(Exercise description):
What is wanted is an exact copy of all the entries.

(Beginning of Supplied entries)

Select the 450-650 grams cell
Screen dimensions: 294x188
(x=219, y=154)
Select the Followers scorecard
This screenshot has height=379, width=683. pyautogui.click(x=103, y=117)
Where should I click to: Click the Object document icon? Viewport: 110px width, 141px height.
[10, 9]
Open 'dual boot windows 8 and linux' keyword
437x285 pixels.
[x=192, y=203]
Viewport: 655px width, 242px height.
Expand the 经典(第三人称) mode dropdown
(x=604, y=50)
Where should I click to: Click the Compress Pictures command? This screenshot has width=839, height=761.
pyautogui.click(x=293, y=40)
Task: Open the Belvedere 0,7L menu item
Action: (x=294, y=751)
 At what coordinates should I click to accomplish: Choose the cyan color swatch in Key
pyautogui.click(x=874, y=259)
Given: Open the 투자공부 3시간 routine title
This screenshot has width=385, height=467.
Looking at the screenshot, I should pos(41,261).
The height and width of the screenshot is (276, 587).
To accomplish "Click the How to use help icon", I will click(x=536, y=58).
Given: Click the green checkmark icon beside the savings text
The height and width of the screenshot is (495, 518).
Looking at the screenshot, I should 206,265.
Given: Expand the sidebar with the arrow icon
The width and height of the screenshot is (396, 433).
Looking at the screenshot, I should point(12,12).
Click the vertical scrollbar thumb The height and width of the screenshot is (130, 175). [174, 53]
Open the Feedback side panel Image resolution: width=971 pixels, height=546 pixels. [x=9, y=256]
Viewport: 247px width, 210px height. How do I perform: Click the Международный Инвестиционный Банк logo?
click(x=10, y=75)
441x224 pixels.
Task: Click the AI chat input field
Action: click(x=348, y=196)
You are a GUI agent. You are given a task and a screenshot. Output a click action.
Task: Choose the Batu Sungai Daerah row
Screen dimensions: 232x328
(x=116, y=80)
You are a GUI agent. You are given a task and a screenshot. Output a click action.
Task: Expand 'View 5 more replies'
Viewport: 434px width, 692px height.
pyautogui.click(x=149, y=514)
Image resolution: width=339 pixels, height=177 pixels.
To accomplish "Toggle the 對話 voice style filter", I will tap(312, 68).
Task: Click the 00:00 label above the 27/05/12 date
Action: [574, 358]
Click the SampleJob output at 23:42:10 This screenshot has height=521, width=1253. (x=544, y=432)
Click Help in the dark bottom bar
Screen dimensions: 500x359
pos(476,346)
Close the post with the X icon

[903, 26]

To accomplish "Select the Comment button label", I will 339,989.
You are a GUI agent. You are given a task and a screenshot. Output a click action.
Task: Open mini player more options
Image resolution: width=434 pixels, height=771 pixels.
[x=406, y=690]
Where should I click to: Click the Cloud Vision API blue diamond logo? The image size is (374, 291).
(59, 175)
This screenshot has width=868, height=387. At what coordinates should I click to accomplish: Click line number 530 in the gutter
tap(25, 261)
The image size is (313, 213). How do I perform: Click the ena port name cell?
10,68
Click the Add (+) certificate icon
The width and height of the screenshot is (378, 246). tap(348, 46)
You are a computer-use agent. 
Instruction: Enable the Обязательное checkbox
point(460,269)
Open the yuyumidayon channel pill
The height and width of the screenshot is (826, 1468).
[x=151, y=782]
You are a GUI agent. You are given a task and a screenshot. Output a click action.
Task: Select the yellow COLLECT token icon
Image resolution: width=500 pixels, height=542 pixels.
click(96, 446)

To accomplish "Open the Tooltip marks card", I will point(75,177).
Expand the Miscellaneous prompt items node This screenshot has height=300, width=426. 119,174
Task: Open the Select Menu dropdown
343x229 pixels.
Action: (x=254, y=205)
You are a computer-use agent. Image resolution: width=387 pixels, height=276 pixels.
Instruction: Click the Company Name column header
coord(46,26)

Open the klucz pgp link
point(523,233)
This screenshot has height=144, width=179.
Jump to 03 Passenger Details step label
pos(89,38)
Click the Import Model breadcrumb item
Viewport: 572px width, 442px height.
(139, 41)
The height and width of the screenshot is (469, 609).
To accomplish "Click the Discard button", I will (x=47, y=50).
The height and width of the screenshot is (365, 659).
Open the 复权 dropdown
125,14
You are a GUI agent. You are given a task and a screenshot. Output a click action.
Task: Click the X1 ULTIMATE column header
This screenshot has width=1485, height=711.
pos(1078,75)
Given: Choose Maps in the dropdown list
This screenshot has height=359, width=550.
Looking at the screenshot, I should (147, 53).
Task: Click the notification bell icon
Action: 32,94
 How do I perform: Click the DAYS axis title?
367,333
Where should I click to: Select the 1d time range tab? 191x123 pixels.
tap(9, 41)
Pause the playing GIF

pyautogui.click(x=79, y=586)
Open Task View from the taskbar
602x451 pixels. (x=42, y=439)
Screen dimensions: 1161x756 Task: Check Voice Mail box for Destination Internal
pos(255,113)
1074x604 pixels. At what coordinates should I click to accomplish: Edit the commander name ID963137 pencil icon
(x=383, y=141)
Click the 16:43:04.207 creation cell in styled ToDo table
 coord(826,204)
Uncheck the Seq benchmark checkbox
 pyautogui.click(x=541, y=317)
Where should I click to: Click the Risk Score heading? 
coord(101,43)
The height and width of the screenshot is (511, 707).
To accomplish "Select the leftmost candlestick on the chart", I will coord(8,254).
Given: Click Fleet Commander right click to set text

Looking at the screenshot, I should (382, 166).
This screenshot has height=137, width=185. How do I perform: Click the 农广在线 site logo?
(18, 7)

(End of Supplied entries)

(Written reply):
Select the 450-650 grams cell
Screen dimensions: 294x188
(x=219, y=154)
Select the Followers scorecard
This screenshot has height=379, width=683. pyautogui.click(x=103, y=117)
Where should I click to: Click the Object document icon? Viewport: 110px width, 141px height.
[10, 9]
Open 'dual boot windows 8 and linux' keyword
437x285 pixels.
[x=192, y=203]
Viewport: 655px width, 242px height.
Expand the 经典(第三人称) mode dropdown
(x=604, y=50)
Where should I click to: Click the Compress Pictures command? This screenshot has width=839, height=761.
pyautogui.click(x=293, y=40)
Task: Open the Belvedere 0,7L menu item
Action: (x=294, y=751)
 At what coordinates should I click to accomplish: Choose the cyan color swatch in Key
pyautogui.click(x=874, y=259)
Given: Open the 투자공부 3시간 routine title
This screenshot has width=385, height=467.
Looking at the screenshot, I should pos(41,261).
The height and width of the screenshot is (276, 587).
To accomplish "Click the How to use help icon", I will click(x=536, y=58).
Given: Click the green checkmark icon beside the savings text
The height and width of the screenshot is (495, 518).
Looking at the screenshot, I should 206,265.
Given: Expand the sidebar with the arrow icon
The width and height of the screenshot is (396, 433).
Looking at the screenshot, I should point(12,12).
Click the vertical scrollbar thumb The height and width of the screenshot is (130, 175). [174, 53]
Open the Feedback side panel Image resolution: width=971 pixels, height=546 pixels. [x=9, y=256]
Viewport: 247px width, 210px height. How do I perform: Click the Международный Инвестиционный Банк logo?
click(x=10, y=75)
441x224 pixels.
Task: Click the AI chat input field
Action: click(x=348, y=196)
You are a GUI agent. You are given a task and a screenshot. Output a click action.
Task: Choose the Batu Sungai Daerah row
Screen dimensions: 232x328
(x=116, y=80)
You are a GUI agent. You are given a task and a screenshot. Output a click action.
Task: Expand 'View 5 more replies'
Viewport: 434px width, 692px height.
pyautogui.click(x=149, y=514)
Image resolution: width=339 pixels, height=177 pixels.
To accomplish "Toggle the 對話 voice style filter", I will tap(312, 68).
Task: Click the 00:00 label above the 27/05/12 date
Action: [574, 358]
Click the SampleJob output at 23:42:10 This screenshot has height=521, width=1253. (x=544, y=432)
Click Help in the dark bottom bar
Screen dimensions: 500x359
pos(476,346)
Close the post with the X icon

[903, 26]

To accomplish "Select the Comment button label", I will 339,989.
You are a GUI agent. You are given a task and a screenshot. Output a click action.
Task: Open mini player more options
Image resolution: width=434 pixels, height=771 pixels.
[x=406, y=690]
Where should I click to: Click the Cloud Vision API blue diamond logo? The image size is (374, 291).
(59, 175)
This screenshot has width=868, height=387. At what coordinates should I click to accomplish: Click line number 530 in the gutter
tap(25, 261)
The image size is (313, 213). How do I perform: Click the ena port name cell?
10,68
Click the Add (+) certificate icon
The width and height of the screenshot is (378, 246). tap(348, 46)
You are a computer-use agent. 
Instruction: Enable the Обязательное checkbox
point(460,269)
Open the yuyumidayon channel pill
The height and width of the screenshot is (826, 1468).
[x=151, y=782]
You are a GUI agent. You are given a task and a screenshot. Output a click action.
Task: Select the yellow COLLECT token icon
Image resolution: width=500 pixels, height=542 pixels.
click(96, 446)

To accomplish "Open the Tooltip marks card", I will point(75,177).
Expand the Miscellaneous prompt items node This screenshot has height=300, width=426. 119,174
Task: Open the Select Menu dropdown
343x229 pixels.
Action: (x=254, y=205)
You are a computer-use agent. Image resolution: width=387 pixels, height=276 pixels.
Instruction: Click the Company Name column header
coord(46,26)

Open the klucz pgp link
point(523,233)
This screenshot has height=144, width=179.
Jump to 03 Passenger Details step label
pos(89,38)
Click the Import Model breadcrumb item
Viewport: 572px width, 442px height.
(139, 41)
The height and width of the screenshot is (469, 609).
To accomplish "Click the Discard button", I will (x=47, y=50).
The height and width of the screenshot is (365, 659).
Open the 复权 dropdown
125,14
You are a GUI agent. You are given a task and a screenshot. Output a click action.
Task: Click the X1 ULTIMATE column header
This screenshot has width=1485, height=711.
pos(1078,75)
Given: Choose Maps in the dropdown list
This screenshot has height=359, width=550.
Looking at the screenshot, I should (147, 53).
Task: Click the notification bell icon
Action: 32,94
 How do I perform: Click the DAYS axis title?
367,333
Where should I click to: Select the 1d time range tab? 191x123 pixels.
tap(9, 41)
Pause the playing GIF

pyautogui.click(x=79, y=586)
Open Task View from the taskbar
602x451 pixels. (x=42, y=439)
Screen dimensions: 1161x756 Task: Check Voice Mail box for Destination Internal
pos(255,113)
1074x604 pixels. At what coordinates should I click to accomplish: Edit the commander name ID963137 pencil icon
(x=383, y=141)
Click the 16:43:04.207 creation cell in styled ToDo table
 coord(826,204)
Uncheck the Seq benchmark checkbox
 pyautogui.click(x=541, y=317)
Where should I click to: Click the Risk Score heading? 
coord(101,43)
The height and width of the screenshot is (511, 707).
To accomplish "Select the leftmost candlestick on the chart", I will coord(8,254).
Given: Click Fleet Commander right click to set text

Looking at the screenshot, I should (382, 166).
This screenshot has height=137, width=185. How do I perform: Click the 农广在线 site logo?
(18, 7)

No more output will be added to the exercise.